National opioid crisis
- Following national trends due to the opioid epidemic, Philadelphia experienced a drastic (78 percent) increase in unintentional drug overdose deaths.
- Individuals experiencing homelessness are at an increased risk for substance use disorders and drug overdose, a risk amplified in Philadelphia given the low cost and high potency of heroin sold on our streets.
- There were an estimated 1,100 unintentional drug overdoses in Philadelphia in 2017.
- In Philadelphia in 2017, the number of deaths related to unintentional drug totaled more than car accidents and homicides combined.
- According to the City-sponsored Homeless Death Review Team, 87 percent of decedents who experienced homelessness from 2011-2015 had a known history of substance use or abuse.

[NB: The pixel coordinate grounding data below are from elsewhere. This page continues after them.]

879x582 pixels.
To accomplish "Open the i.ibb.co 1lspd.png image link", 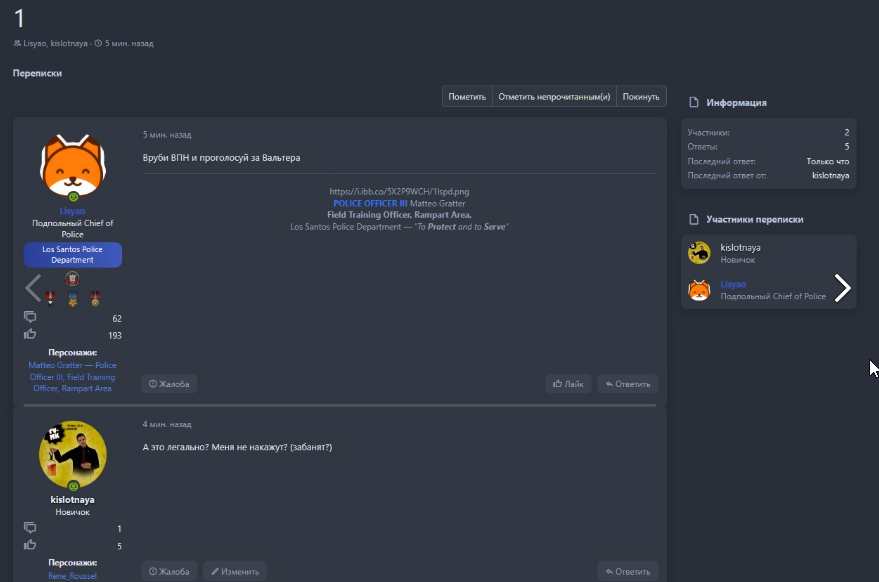I will coord(399,191).
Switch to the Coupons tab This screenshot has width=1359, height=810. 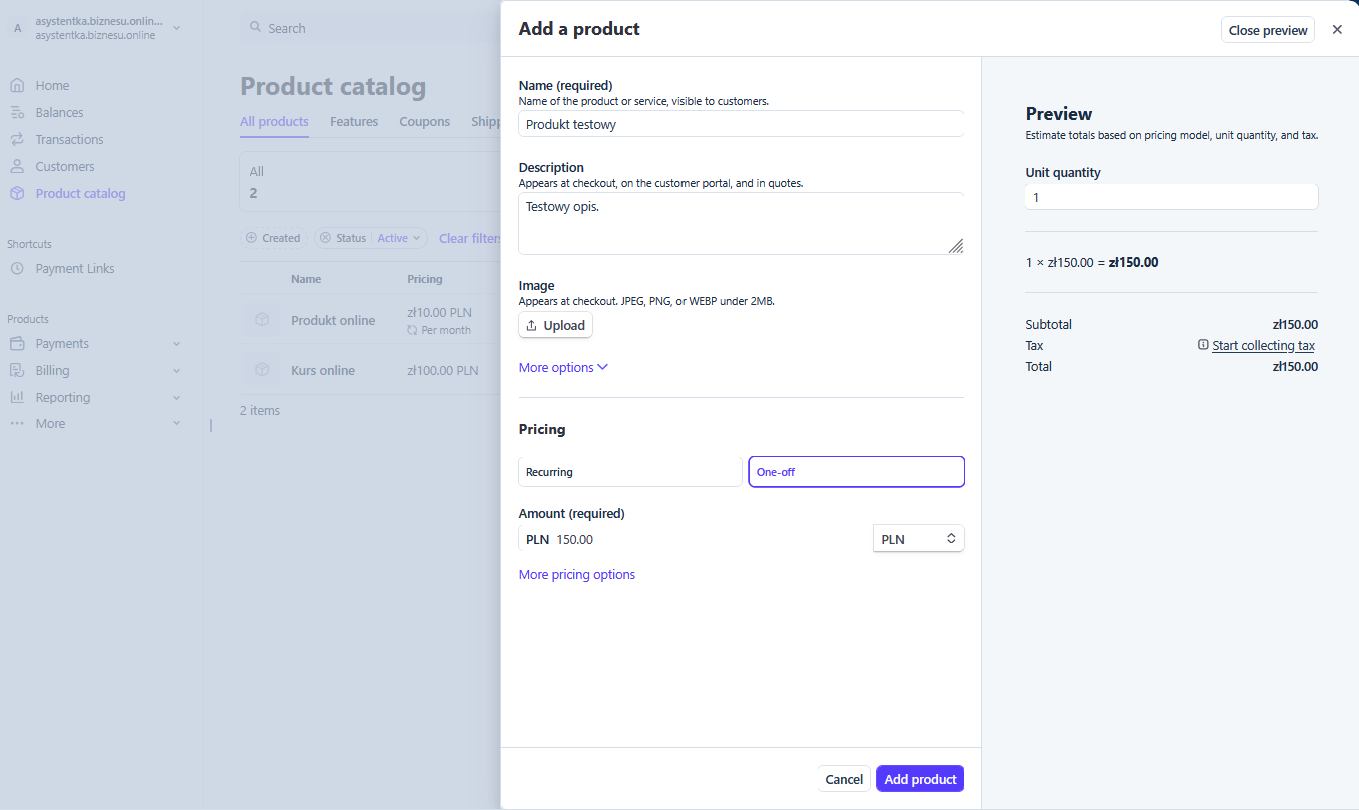point(424,122)
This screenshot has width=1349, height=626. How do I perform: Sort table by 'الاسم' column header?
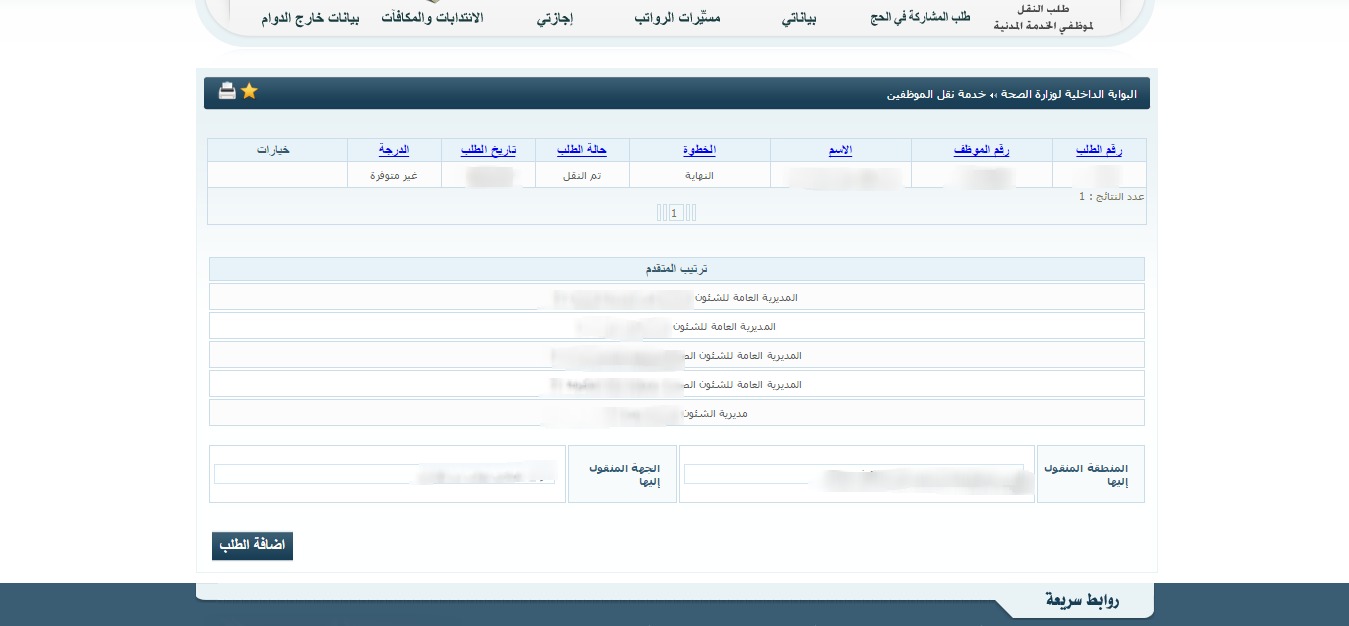(840, 150)
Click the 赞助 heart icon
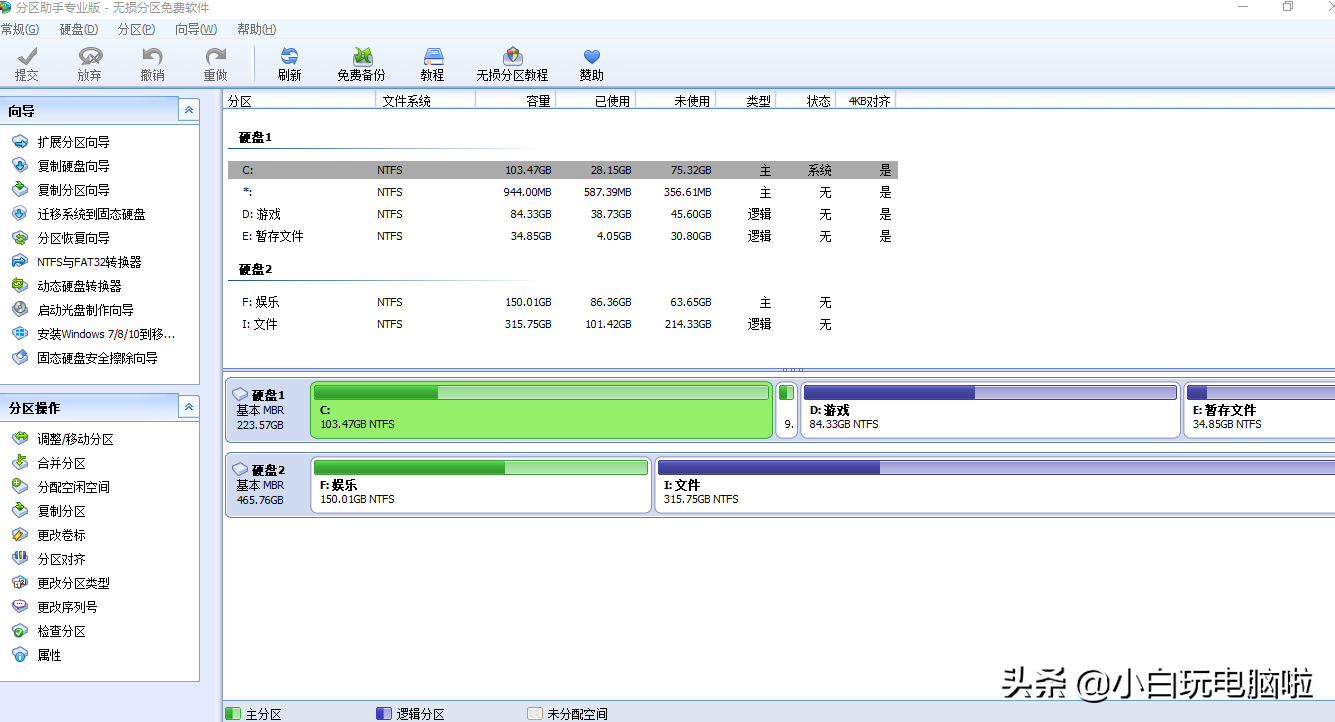Viewport: 1335px width, 722px height. (591, 64)
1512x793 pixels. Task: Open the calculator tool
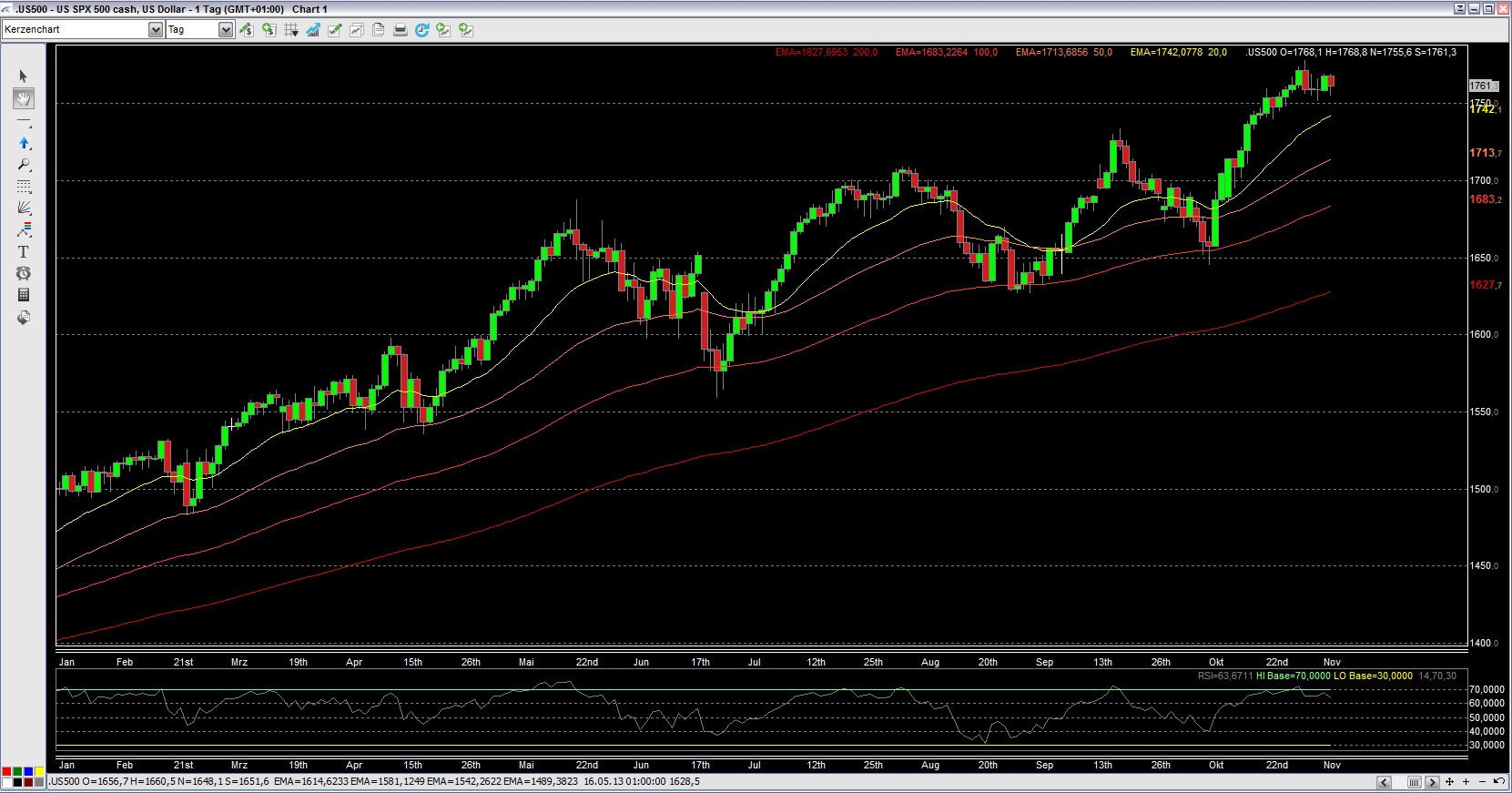[24, 295]

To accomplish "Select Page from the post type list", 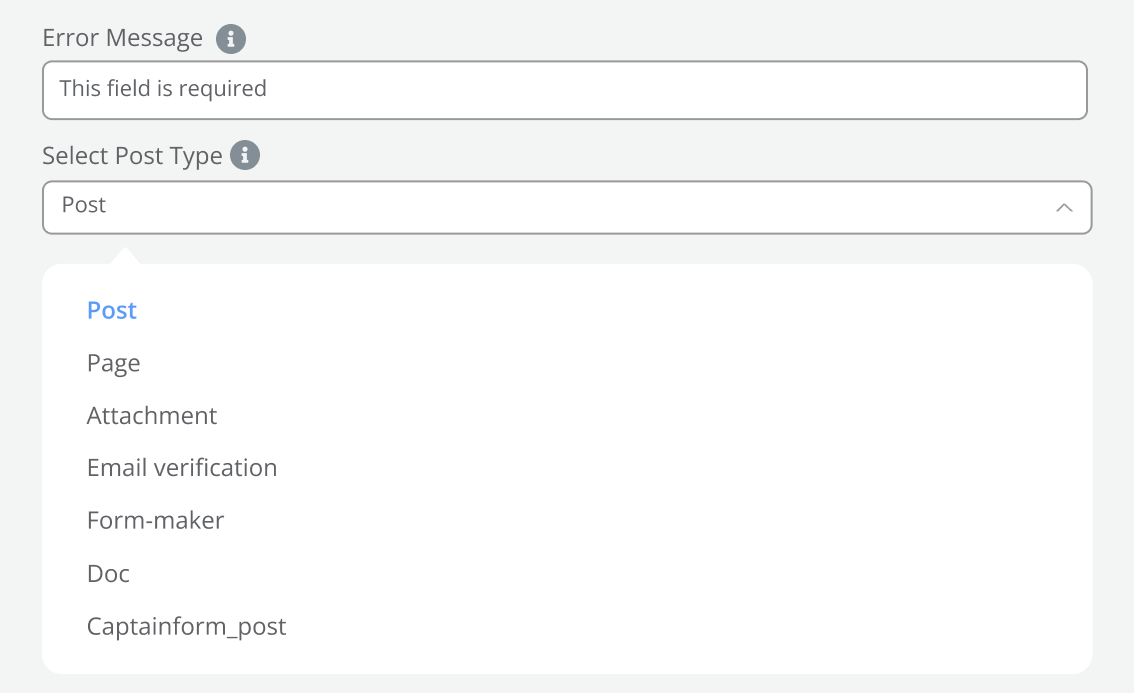I will point(114,363).
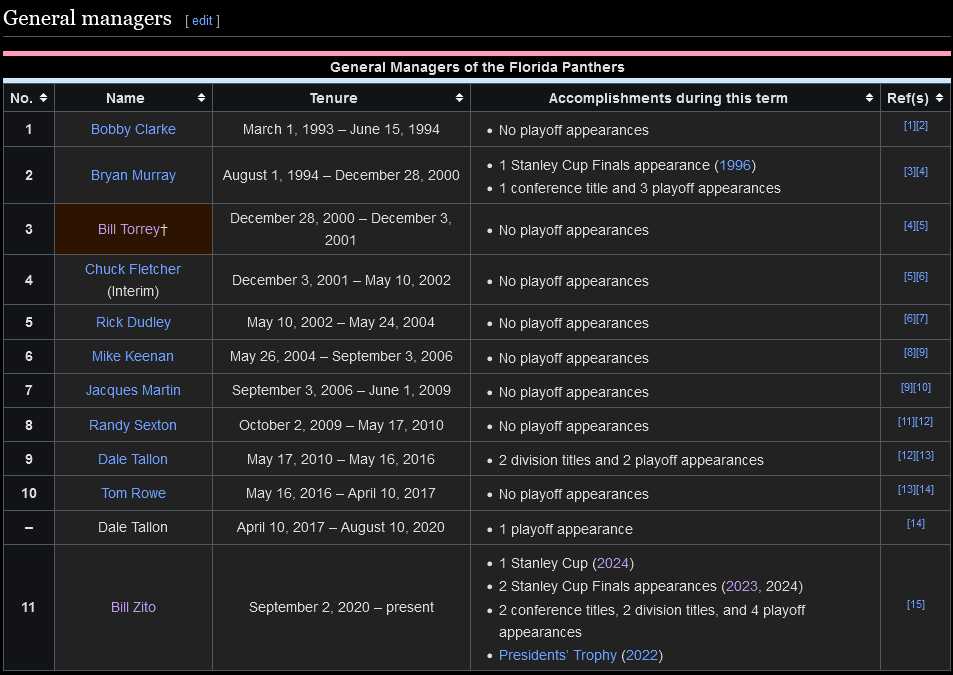Viewport: 953px width, 675px height.
Task: Sort table by Tenure column arrows
Action: pos(459,98)
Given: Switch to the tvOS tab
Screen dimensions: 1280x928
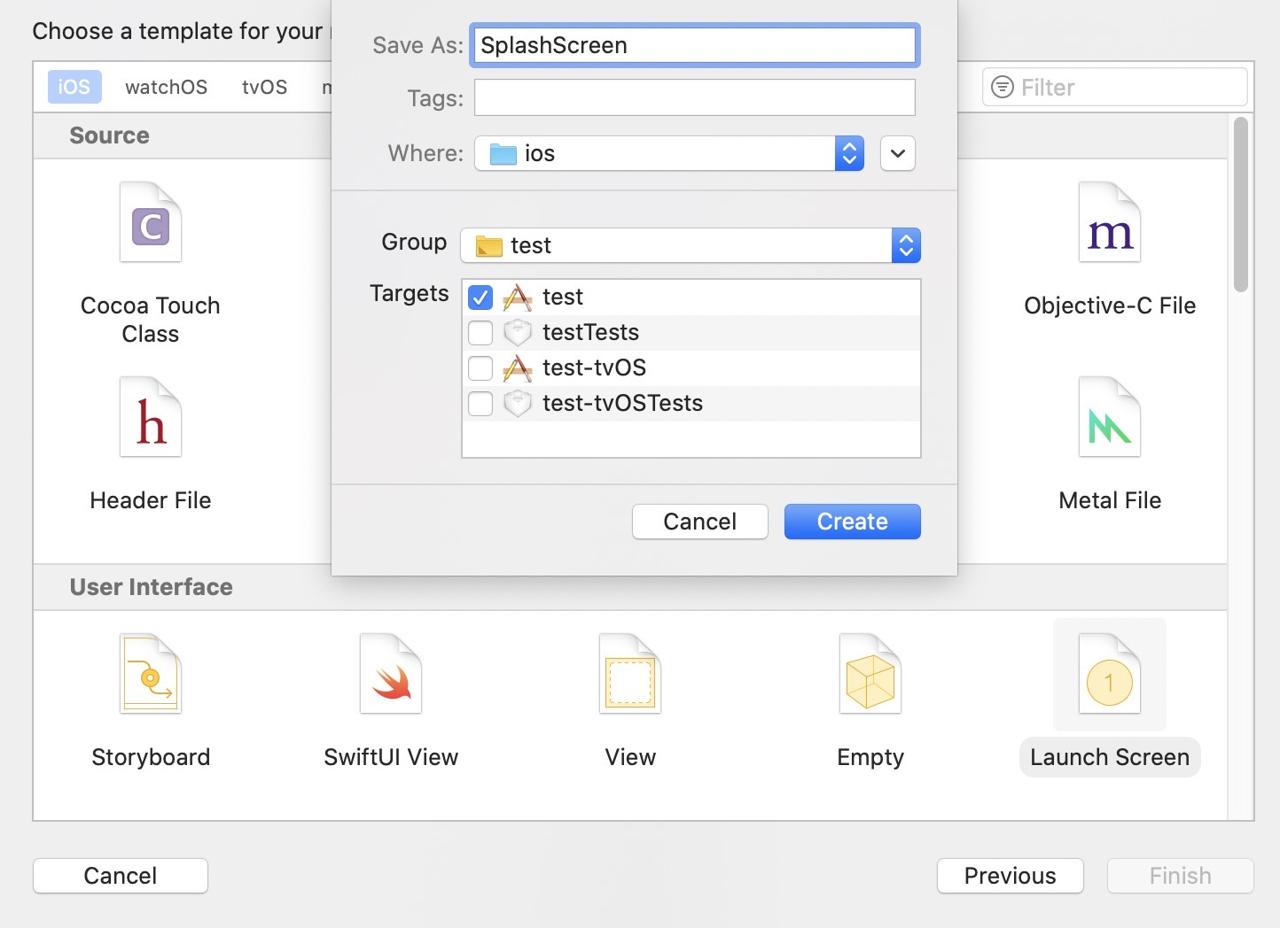Looking at the screenshot, I should (x=264, y=87).
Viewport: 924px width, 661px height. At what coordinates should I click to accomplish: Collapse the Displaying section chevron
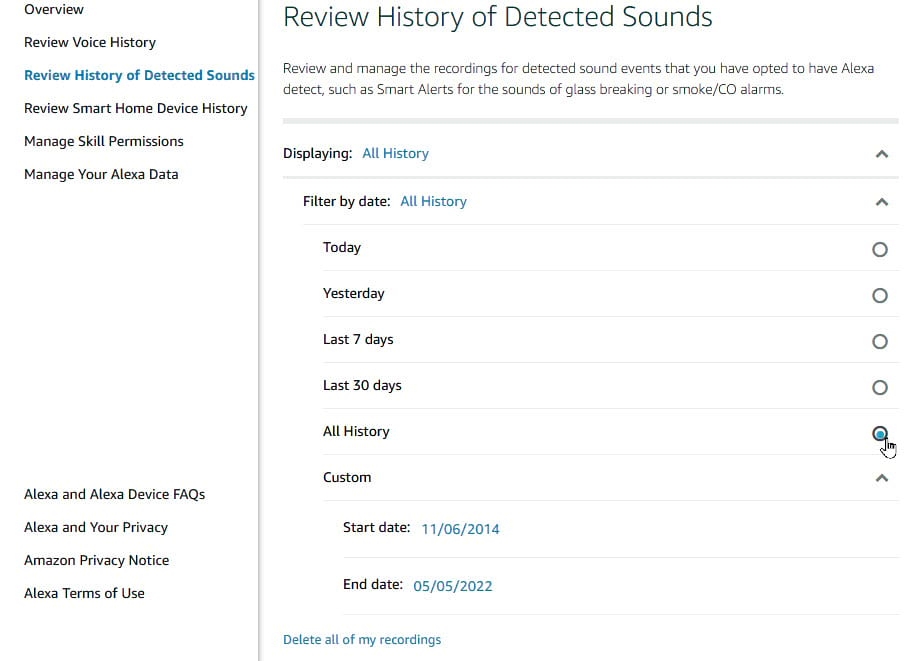click(881, 154)
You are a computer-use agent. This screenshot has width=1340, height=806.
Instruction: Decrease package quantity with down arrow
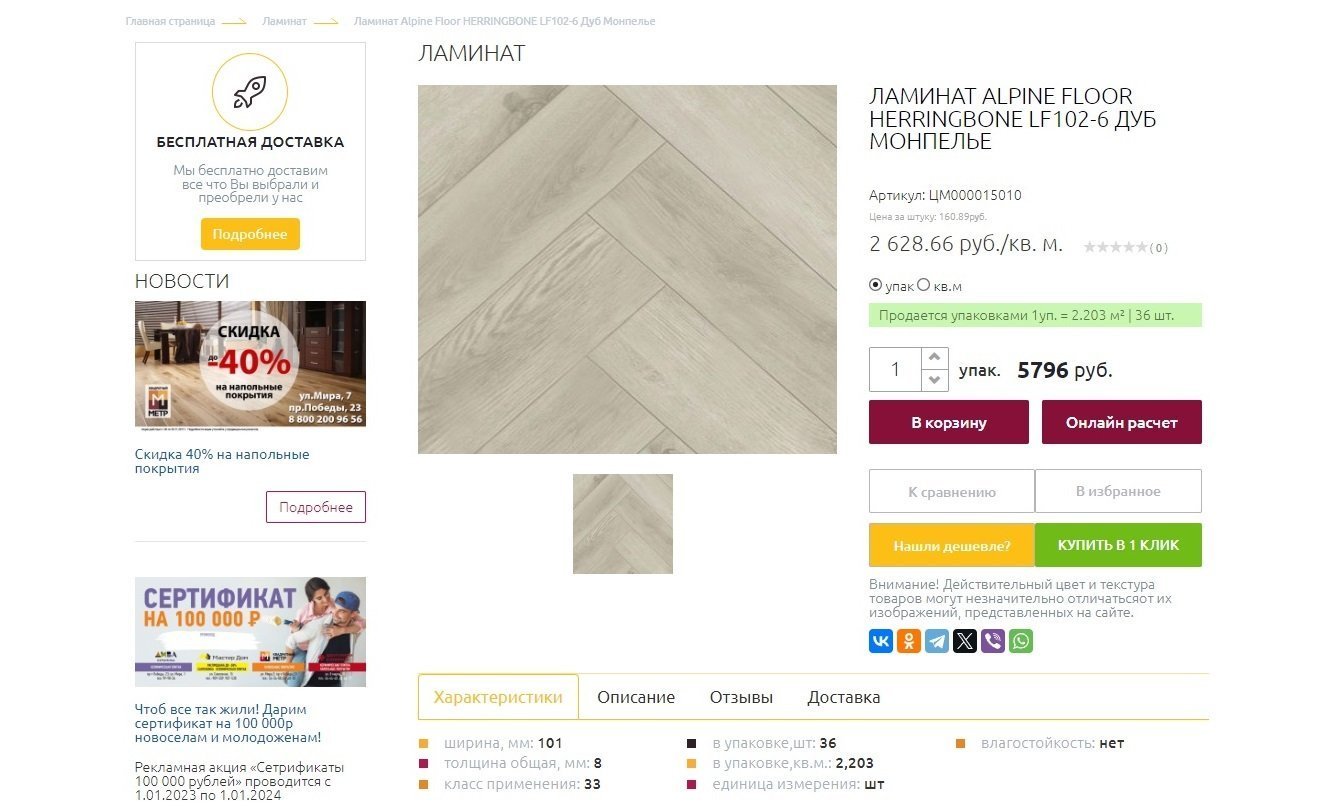coord(934,381)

For 51 percent of the decedents in the same time frame, drug or alcohol intoxication was a primary or contributing cause of death and 50 percent of the decedents were known to use opioids.
- The rate of deaths due to unintentional drug overdose among people homelessness doubled between 2011 and 2015.
- On an average night, 250 individuals who are experiencing homelessness in Philadelphia self-report as victims of domestic violence.
- The Philadelphia Domestic Violence Hotline—operated by Women Against Abuse—receives more than 9,500 calls each year from domestic violence victims, concerned family members and friends, and community members.
- Voices of Youth Count and Point in Time (PIT) Count data highlight that LGBTQ youth, youth of color, parenting youth, and youth with history of involvement with child welfare and justice systems are over-represented within Philadelphia’s population of youth experiencing homelessness.
- According to a 2017 study by Brianna Remster, 8 percent of formerly incarcerated men in Philadelphia experienced homelessness within 8 years post-release, which is a rate 22 times higher than the general Philadelphian population.
- Formerly incarcerated Philadelphians who are Black men are three times at risk of experiencing homelessness, and older individuals are at heightened risk.